O8 - Extra context menu item: Show All Original Images - res://C:\Program Files\NetZero\qsacc\appres.dll/228
O8 - Extra context menu item: Show Original Image - res://C:\Program Files\NetZero\qsacc\appres.dll/227
O9 - Extra button: ATI TV - {44226DFF-747E-4edc-B30C-78752E50CD0C} - C:\Program Files\ATI Multimedia\tv\EXPLBAR.DLL
O16 - DPF: {A3009861-330C-4E10-822B-39D16EC8829D} (CRAVOnline Object) - http://www.ravantivirus.com/scan/ravonline.cab
O16 - DPF: {A90A5822-F108-45AD-8482-9BC8B12DD539} (Crucial cpcScan) - http://www.crucial.com/controls/cpcScanner.cab
O17 - HKLM\System\CCS\Services\Tcpip\..\{7265871D-C21C-4B73-9A9E-9CC16B6457F4}: NameServer = 64.136.28.120 64.136.20.120
O23 - Service: X10 Device Network Service (x10nets) - Unknown owner - C:\PROGRA~1\ATIMUL~1\RemCtrl\x10nets.exe (file missing)


End of KRC HijackThis Analyzer Log.
====================================================================


Thanks!

[greyknight17]

Welcome to TSF.

Do you still have problems now? I don't see anything wrong in the log.

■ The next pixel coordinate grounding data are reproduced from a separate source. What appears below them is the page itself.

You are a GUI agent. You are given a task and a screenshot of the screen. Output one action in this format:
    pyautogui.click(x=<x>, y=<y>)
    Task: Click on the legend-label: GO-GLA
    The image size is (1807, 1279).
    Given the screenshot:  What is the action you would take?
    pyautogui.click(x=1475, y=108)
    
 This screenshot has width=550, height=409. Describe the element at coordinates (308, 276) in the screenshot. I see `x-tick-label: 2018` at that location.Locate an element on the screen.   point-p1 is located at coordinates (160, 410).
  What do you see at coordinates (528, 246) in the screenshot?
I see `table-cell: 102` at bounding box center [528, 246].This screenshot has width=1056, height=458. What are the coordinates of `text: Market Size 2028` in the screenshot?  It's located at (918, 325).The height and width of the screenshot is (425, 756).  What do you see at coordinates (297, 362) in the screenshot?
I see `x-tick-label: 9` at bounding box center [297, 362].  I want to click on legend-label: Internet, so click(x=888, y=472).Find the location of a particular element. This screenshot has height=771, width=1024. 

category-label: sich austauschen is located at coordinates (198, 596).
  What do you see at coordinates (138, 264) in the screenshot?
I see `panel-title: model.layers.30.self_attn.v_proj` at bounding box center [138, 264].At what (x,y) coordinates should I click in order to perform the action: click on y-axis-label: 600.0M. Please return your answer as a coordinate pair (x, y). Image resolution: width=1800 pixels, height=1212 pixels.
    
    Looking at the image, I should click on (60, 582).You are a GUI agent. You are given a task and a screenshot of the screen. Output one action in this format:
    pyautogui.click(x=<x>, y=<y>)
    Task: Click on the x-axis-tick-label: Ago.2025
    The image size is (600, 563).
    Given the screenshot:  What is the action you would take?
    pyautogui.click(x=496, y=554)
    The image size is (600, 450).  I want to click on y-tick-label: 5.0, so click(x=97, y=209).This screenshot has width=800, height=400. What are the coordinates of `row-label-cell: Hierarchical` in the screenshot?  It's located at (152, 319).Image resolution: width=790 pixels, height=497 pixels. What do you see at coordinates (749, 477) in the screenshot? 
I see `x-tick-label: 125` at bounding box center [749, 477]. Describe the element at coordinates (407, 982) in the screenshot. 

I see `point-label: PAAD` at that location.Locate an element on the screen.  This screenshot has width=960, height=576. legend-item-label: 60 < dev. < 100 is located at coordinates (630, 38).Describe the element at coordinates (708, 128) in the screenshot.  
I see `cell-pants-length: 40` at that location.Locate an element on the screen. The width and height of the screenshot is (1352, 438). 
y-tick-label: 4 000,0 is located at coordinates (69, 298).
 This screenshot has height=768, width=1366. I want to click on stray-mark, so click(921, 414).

Make sure to update Windows and Internet Explorer at http://v5.windowsupdate.microsoft.co....aspx?ln=en-us.

Your log is clean.

To help prevent future spyware installations/infections, please read the Anti-Spyware Tutorial http://www.greyknight17.com/spyware.htm#prevent and use the tools provided.

Are there any problems now? If not, you should be set to go.

[mooncity]

Yup, still gettin' 'em. I dunno if this helps, but the Task Manager says that, wherever the pop-ups are from, they're hiding in the "csrss.exe" file, which I understand is something the system actually needs to run properly. I had previously downloaded the XP fix, and today I switched over to the latest Firefox browser, but I still get the pop-ups.

Thanks!

Mark

[jgvernonco]

Let's see if they are Messenger pop-ups (not the IM Messenger, the one that allows computers to communicate on a network).

Please go to www.grc.com and run "Kill the Messenger", and see if that reduces the problem any.

A firewall would also help,and I don't see one in your log.

To help prevent future spyware installations/infections, please read the Anti-Spyware Tutorial and use the tools/programs provided.

Having followed these steps, let us know the results.

[mooncity]

I think killing the messenger did the trick. I downloaded the application and ran it, and was able to spend a few hours online without any more of the messages popping up. I feel my sanity is slowly returning. I'll beef up the protection using the options you folks advised. Thanks muchly!